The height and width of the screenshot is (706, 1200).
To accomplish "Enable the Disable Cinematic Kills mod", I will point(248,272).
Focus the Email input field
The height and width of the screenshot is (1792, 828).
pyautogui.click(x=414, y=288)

# WORK TO DO
List every line above that contains the word "height", matching case exactly.

# ANSWER TO THIS TASK
The height and width of the screenshot is (706, 1200).
The height and width of the screenshot is (1792, 828).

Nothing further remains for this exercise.